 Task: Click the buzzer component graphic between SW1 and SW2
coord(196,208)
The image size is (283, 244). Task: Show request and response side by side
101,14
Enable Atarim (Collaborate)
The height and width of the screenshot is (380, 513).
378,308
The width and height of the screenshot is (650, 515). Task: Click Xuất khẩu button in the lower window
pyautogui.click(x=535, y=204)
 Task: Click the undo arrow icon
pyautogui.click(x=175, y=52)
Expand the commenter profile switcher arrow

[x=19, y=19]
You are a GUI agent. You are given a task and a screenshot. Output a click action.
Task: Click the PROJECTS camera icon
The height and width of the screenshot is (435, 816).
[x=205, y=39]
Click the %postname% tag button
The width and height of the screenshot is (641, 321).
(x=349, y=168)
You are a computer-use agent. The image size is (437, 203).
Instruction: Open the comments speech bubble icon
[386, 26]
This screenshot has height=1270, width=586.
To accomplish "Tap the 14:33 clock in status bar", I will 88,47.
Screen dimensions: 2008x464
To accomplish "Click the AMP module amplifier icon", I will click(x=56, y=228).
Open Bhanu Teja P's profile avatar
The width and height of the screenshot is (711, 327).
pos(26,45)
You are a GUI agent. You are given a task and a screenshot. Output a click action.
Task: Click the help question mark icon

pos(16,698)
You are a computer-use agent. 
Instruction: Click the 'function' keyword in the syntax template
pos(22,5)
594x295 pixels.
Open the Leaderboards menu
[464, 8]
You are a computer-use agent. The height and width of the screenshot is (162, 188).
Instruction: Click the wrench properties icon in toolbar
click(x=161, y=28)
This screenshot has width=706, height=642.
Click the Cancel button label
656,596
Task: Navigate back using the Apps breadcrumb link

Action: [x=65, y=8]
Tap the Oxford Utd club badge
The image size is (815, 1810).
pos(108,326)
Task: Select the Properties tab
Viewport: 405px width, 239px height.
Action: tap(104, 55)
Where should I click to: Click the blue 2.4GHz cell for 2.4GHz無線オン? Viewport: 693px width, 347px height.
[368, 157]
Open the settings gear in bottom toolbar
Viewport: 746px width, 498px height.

Exercise goal: The expected response reproduces all of the data precisely.

Answer space:
 Task: Click the buzzer component graphic between SW1 and SW2
coord(196,208)
The image size is (283, 244). Task: Show request and response side by side
101,14
Enable Atarim (Collaborate)
The height and width of the screenshot is (380, 513).
378,308
The width and height of the screenshot is (650, 515). Task: Click Xuất khẩu button in the lower window
pyautogui.click(x=535, y=204)
 Task: Click the undo arrow icon
pyautogui.click(x=175, y=52)
Expand the commenter profile switcher arrow

[x=19, y=19]
You are a GUI agent. You are given a task and a screenshot. Output a click action.
Task: Click the PROJECTS camera icon
The height and width of the screenshot is (435, 816).
[x=205, y=39]
Click the %postname% tag button
The width and height of the screenshot is (641, 321).
(x=349, y=168)
You are a computer-use agent. The image size is (437, 203).
Instruction: Open the comments speech bubble icon
[386, 26]
This screenshot has height=1270, width=586.
To accomplish "Tap the 14:33 clock in status bar", I will 88,47.
Screen dimensions: 2008x464
To accomplish "Click the AMP module amplifier icon", I will click(x=56, y=228).
Open Bhanu Teja P's profile avatar
The width and height of the screenshot is (711, 327).
pos(26,45)
You are a GUI agent. You are given a task and a screenshot. Output a click action.
Task: Click the help question mark icon

pos(16,698)
You are a computer-use agent. 
Instruction: Click the 'function' keyword in the syntax template
pos(22,5)
594x295 pixels.
Open the Leaderboards menu
[464, 8]
You are a computer-use agent. The height and width of the screenshot is (162, 188).
Instruction: Click the wrench properties icon in toolbar
click(x=161, y=28)
This screenshot has width=706, height=642.
Click the Cancel button label
656,596
Task: Navigate back using the Apps breadcrumb link

Action: [x=65, y=8]
Tap the Oxford Utd club badge
The image size is (815, 1810).
pos(108,326)
Task: Select the Properties tab
Viewport: 405px width, 239px height.
Action: tap(104, 55)
Where should I click to: Click the blue 2.4GHz cell for 2.4GHz無線オン? Viewport: 693px width, 347px height.
[368, 157]
Open the settings gear in bottom toolbar
Viewport: 746px width, 498px height.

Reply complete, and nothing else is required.